TEXT PASSAGE —

1. **Multiplication by $2i$**: When you multiply a complex number $z$ by $2i$, two things happen:
* It's scaled (stretched or shrunk) by the size of $2i$, which is 2. So, its distance from the origin doubles.
* It's rotated by the angle of $2i$. Since $2i$ is purely imaginary and positive, its angle is 90 degrees (or $\pi/2$ radians) counter-clockwise from the positive real axis.
* So, $z \mapsto 2iz$ means "rotate $z$ 90 degrees counter-clockwise around the origin and then make it twice as far from the origin."
2. **Subtraction of 1**: After we have $2iz$, subtracting 1 (i.e., adding $-1$) just shifts the point.
* So, $z' \mapsto z'-1$ means "take the new point and slide it 1 unit to the left."
3. **Inversion $1/z''$**: This is the last step $f(g(z))$. This operation is a bit more complex, but its main job is to turn circles into other circles or lines, and lines into circles or lines. If a line or circle passes through the origin, it gets mapped to a line that doesn't (and vice-versa).

So, in summary for part (a):
The mapping $w=h(z)$ first rotates $z$ by 90 degrees counter-clockwise and scales it by a factor of 2. Then, it translates the result 1 unit to the left. Finally, it inverts this new complex number.

**Part (b): Determine the image of the line $y=1$ under $w=h(z)$.**
The line $y=1$ means any complex number $z$ on this line can be written as $z = x+i$, where $x$ can be any real number.
We'll use an intermediate step $w_1 = g(z)$.

* **Step 1: Apply $g(z) = 2iz-1$ to the line $y=1$.**
Let $z = x+i$.

GIVEN DATA —
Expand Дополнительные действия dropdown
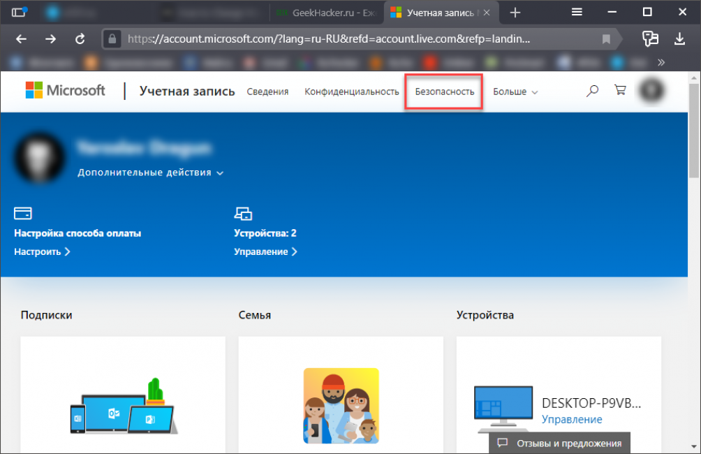Image resolution: width=701 pixels, height=454 pixels. 150,173
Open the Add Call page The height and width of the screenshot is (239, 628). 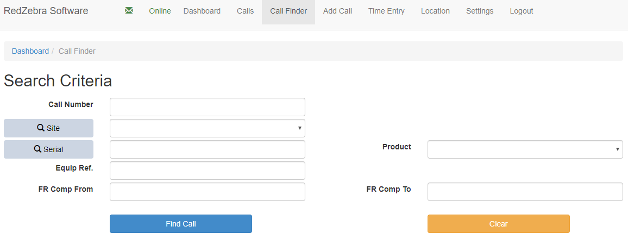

TASKS TO PERFORM —
(1) Reproduce the complex-mapping passage verbatim, between "So, in summary" and "any real number.", inclusive.
(2) Carry on the complex-mapping passage from the point where it stops.
The material above was drawn from a separate source.

TASK-BY-TASK RESULTS —
(1)
So, in summary for part (a):
The mapping $w=h(z)$ first rotates $z$ by 90 degrees counter-clockwise and scales it by a factor of 2. Then, it translates the result 1 unit to the left. Finally, it inverts this new complex number.

**Part (b): Determine the image of the line $y=1$ under $w=h(z)$.**
The line $y=1$ means any complex number $z$ on this line can be written as $z = x+i$, where $x$ can be any real number.

(2)
$w_1 = 2i(x+i) - 1$
$w_1 = 2ix + 2i^2 - 1$
$w_1 = 2ix - 2 - 1$
$w_1 = -3 + 2ix$
As $x$ changes, $2ix$ traces out the entire imaginary axis (from bottom to top). So, $w_1 = -3 + \text{(any imaginary number)}$. This means $w_1$ forms a vertical line where the real part is always -3. Let's call $w_1 = u_1+iv_1$, so $u_1 = -3$. This is a vertical line in the $w_1$-plane.

* **Step 2: Apply $f(w_1) = 1/w_1$ to the line $u_1=-3$.**
Since the line $u_1=-3$ does NOT pass through the origin (the point $(0,0)$), its image under the inversion $1/w_1$ will be a circle that DOES pass through the origin.
Let $w = u+iv$. We have $w = 1/w_1$, so $w_1 = 1/w$.
Substitute $w_1 = 1/(u+iv)$ into $u_1=-3$.
$u_1 = \text{Re}(1/(u+iv)) = \text{Re}(\frac{u-iv}{u^2+v^2}) = \frac{u}{u^2+v^2}$.
So, we have $\frac{u}{u^2+v^2} = -3$.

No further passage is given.